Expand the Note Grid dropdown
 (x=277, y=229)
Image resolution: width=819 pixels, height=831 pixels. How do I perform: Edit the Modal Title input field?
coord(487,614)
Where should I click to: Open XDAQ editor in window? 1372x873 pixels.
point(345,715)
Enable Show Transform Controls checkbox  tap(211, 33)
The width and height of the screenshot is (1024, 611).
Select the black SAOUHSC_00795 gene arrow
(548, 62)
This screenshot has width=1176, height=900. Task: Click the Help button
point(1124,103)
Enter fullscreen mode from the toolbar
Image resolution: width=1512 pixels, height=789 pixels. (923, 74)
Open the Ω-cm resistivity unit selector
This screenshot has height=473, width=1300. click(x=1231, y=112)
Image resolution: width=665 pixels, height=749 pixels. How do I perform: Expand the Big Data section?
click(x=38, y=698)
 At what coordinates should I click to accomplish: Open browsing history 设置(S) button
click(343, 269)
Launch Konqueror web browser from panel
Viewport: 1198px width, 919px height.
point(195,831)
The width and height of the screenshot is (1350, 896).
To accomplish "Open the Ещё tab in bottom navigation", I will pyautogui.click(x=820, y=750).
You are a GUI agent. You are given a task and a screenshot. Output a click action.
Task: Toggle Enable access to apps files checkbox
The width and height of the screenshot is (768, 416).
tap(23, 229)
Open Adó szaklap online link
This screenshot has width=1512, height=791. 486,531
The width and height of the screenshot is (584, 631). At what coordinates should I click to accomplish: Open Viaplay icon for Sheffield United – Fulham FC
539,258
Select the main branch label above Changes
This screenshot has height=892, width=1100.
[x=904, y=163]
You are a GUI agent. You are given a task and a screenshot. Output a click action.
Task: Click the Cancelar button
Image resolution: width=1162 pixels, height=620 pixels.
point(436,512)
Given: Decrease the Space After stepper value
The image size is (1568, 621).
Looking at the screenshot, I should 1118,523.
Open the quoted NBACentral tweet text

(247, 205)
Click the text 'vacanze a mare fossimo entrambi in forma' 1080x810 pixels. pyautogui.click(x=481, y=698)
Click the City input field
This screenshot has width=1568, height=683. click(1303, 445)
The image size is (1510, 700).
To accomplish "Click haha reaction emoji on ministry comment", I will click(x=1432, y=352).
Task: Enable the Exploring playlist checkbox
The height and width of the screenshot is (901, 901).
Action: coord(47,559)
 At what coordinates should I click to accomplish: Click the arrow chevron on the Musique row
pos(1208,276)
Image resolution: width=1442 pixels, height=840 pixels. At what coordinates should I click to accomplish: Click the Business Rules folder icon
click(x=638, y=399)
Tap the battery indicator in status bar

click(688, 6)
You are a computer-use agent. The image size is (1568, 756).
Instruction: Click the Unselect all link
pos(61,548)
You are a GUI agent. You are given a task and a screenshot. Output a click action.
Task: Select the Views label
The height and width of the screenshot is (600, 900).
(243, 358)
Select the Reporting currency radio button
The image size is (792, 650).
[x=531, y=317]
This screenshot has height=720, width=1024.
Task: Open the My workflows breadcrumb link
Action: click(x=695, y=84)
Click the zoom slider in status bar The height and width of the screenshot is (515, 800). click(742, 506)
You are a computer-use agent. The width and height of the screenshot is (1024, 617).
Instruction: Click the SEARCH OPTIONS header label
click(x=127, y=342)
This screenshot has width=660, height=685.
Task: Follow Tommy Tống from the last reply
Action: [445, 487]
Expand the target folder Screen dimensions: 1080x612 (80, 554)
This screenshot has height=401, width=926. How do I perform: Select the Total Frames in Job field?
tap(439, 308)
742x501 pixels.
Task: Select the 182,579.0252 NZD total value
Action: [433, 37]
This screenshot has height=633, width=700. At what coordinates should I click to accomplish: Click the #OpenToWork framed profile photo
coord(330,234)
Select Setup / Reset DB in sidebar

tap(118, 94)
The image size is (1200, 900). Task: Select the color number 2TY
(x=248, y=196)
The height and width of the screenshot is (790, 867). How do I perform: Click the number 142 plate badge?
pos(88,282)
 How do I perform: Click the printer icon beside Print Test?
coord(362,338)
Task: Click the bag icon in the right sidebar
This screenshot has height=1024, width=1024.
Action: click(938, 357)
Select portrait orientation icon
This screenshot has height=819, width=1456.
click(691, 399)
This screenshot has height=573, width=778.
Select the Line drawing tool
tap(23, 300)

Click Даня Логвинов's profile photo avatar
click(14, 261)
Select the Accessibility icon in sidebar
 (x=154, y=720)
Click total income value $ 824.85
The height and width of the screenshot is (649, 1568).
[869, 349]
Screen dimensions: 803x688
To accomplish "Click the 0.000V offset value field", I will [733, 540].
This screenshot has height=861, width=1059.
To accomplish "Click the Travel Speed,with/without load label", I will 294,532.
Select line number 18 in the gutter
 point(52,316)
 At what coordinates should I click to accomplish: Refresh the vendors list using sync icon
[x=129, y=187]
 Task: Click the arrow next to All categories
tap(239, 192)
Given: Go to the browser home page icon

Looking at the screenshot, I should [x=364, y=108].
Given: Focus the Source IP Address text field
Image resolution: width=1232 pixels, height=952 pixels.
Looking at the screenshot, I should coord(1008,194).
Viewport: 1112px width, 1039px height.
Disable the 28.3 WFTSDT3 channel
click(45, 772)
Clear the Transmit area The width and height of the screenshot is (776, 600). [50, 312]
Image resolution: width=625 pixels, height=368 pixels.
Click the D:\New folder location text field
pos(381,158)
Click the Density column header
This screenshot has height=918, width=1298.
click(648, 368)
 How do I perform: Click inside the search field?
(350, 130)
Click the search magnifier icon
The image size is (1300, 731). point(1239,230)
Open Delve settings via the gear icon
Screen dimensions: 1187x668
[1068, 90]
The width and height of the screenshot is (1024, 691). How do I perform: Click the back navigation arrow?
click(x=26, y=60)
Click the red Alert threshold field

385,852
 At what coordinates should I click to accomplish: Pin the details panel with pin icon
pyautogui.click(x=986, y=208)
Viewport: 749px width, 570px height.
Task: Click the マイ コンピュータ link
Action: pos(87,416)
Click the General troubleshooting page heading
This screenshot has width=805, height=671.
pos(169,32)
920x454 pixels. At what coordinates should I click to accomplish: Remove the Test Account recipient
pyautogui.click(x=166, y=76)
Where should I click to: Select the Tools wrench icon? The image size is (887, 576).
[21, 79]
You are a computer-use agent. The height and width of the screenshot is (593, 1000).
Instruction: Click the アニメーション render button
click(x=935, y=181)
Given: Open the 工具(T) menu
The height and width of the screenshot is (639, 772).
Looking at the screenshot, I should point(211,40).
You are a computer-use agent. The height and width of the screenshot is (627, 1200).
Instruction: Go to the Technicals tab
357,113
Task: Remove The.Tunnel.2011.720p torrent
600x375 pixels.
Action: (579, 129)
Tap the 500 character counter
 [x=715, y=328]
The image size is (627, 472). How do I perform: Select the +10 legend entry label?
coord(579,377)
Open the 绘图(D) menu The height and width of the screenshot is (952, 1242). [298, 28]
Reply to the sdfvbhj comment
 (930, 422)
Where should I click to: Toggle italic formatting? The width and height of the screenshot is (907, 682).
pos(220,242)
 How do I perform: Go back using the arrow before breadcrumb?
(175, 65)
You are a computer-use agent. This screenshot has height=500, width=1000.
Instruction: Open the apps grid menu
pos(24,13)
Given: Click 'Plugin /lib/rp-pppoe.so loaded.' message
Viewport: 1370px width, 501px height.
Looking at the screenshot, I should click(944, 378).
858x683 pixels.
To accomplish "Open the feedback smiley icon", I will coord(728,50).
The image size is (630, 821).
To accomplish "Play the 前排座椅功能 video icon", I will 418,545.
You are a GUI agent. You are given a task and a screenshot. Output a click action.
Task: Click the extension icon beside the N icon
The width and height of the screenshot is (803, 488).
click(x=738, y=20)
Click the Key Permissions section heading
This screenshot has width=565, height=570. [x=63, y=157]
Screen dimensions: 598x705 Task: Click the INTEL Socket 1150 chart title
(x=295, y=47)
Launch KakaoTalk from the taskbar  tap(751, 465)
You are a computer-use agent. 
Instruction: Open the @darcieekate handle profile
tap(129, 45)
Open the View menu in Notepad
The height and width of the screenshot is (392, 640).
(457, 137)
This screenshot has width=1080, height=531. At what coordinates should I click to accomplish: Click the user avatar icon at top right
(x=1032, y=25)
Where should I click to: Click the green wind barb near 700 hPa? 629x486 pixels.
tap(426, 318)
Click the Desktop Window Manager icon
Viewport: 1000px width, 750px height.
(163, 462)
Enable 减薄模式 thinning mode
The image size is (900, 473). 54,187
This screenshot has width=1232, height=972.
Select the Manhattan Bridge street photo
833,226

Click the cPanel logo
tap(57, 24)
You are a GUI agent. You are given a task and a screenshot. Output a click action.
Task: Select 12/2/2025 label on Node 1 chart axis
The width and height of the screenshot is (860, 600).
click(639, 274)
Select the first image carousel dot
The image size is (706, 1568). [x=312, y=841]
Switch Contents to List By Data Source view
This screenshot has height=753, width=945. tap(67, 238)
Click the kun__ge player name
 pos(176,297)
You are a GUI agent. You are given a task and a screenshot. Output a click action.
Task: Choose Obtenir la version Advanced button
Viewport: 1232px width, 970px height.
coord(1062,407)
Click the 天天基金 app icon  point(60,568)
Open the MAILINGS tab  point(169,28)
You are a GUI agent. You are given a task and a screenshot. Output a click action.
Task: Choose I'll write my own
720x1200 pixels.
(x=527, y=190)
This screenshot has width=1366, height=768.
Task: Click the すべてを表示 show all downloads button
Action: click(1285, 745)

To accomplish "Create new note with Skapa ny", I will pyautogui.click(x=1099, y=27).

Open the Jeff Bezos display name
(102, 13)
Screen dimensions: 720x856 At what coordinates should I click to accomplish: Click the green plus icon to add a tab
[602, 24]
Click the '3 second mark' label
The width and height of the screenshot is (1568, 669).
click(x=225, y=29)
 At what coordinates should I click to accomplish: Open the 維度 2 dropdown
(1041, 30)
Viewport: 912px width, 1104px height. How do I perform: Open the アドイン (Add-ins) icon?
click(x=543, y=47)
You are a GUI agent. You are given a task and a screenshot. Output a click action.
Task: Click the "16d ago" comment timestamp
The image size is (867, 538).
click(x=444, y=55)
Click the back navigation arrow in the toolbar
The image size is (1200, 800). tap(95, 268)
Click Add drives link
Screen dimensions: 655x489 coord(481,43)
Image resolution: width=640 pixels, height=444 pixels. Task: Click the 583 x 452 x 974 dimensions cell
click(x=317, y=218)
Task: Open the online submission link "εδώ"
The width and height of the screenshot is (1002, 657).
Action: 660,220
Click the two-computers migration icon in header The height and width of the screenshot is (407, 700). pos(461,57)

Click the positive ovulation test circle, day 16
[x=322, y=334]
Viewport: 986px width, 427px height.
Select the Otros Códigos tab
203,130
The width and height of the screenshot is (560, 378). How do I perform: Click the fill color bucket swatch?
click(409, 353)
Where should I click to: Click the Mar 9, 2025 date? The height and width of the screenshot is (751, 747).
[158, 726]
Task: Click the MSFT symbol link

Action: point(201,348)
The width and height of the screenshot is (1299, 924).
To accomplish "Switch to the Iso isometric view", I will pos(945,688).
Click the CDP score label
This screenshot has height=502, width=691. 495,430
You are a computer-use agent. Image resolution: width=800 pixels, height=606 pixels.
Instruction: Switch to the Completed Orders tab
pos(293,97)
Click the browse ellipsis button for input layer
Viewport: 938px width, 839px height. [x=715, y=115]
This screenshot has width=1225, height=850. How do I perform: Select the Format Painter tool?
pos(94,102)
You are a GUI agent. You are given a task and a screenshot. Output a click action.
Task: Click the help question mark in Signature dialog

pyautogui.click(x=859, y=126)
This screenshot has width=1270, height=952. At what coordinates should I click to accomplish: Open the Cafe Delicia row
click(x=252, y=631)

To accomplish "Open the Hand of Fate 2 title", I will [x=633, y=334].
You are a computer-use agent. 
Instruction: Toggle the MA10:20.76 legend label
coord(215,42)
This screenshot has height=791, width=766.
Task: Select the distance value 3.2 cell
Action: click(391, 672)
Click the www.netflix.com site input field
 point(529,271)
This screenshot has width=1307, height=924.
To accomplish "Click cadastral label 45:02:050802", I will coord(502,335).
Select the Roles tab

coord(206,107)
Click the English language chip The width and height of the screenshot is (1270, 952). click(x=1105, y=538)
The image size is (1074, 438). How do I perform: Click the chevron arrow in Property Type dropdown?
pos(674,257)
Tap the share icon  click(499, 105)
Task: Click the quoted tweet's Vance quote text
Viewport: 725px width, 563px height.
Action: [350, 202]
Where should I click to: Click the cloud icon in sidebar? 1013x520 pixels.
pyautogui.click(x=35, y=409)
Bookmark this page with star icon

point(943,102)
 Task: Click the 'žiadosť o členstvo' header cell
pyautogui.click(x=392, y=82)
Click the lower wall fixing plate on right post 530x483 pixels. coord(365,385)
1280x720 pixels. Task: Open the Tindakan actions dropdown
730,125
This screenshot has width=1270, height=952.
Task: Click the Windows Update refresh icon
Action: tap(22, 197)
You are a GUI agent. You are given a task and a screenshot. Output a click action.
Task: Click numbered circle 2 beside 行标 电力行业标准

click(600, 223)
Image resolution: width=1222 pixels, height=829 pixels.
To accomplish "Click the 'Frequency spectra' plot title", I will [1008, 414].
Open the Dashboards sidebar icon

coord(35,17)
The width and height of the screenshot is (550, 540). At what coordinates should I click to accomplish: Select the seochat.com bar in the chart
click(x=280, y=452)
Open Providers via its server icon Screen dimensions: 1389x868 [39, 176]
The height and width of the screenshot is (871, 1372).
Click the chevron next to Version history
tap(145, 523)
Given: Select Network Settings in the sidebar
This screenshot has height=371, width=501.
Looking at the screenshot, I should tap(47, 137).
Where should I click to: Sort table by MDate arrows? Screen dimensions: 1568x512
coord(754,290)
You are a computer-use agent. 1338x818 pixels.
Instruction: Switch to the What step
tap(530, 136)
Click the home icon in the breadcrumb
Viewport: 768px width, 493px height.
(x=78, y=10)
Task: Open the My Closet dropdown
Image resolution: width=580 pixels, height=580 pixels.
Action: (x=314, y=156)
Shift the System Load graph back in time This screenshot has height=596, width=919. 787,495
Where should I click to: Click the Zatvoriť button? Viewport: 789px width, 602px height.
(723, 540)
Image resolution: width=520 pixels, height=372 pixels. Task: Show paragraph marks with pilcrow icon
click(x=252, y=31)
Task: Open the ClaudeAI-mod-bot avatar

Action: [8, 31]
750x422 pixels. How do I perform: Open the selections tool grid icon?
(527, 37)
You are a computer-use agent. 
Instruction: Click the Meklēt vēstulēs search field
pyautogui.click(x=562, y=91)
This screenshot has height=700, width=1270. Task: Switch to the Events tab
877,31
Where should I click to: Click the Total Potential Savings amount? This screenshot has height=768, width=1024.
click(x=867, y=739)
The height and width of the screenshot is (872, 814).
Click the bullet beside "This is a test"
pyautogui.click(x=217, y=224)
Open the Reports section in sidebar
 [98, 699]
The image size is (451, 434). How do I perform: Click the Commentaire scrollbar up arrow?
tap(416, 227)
§ §
| ASSIGNMENT |
Copy out each line in the preceding records that contains "checkbox".

| ANSWER FOR THE TASK |
Enable Show Transform Controls checkbox  tap(211, 33)
Task: Toggle Enable access to apps files checkbox
Task: Enable the Exploring playlist checkbox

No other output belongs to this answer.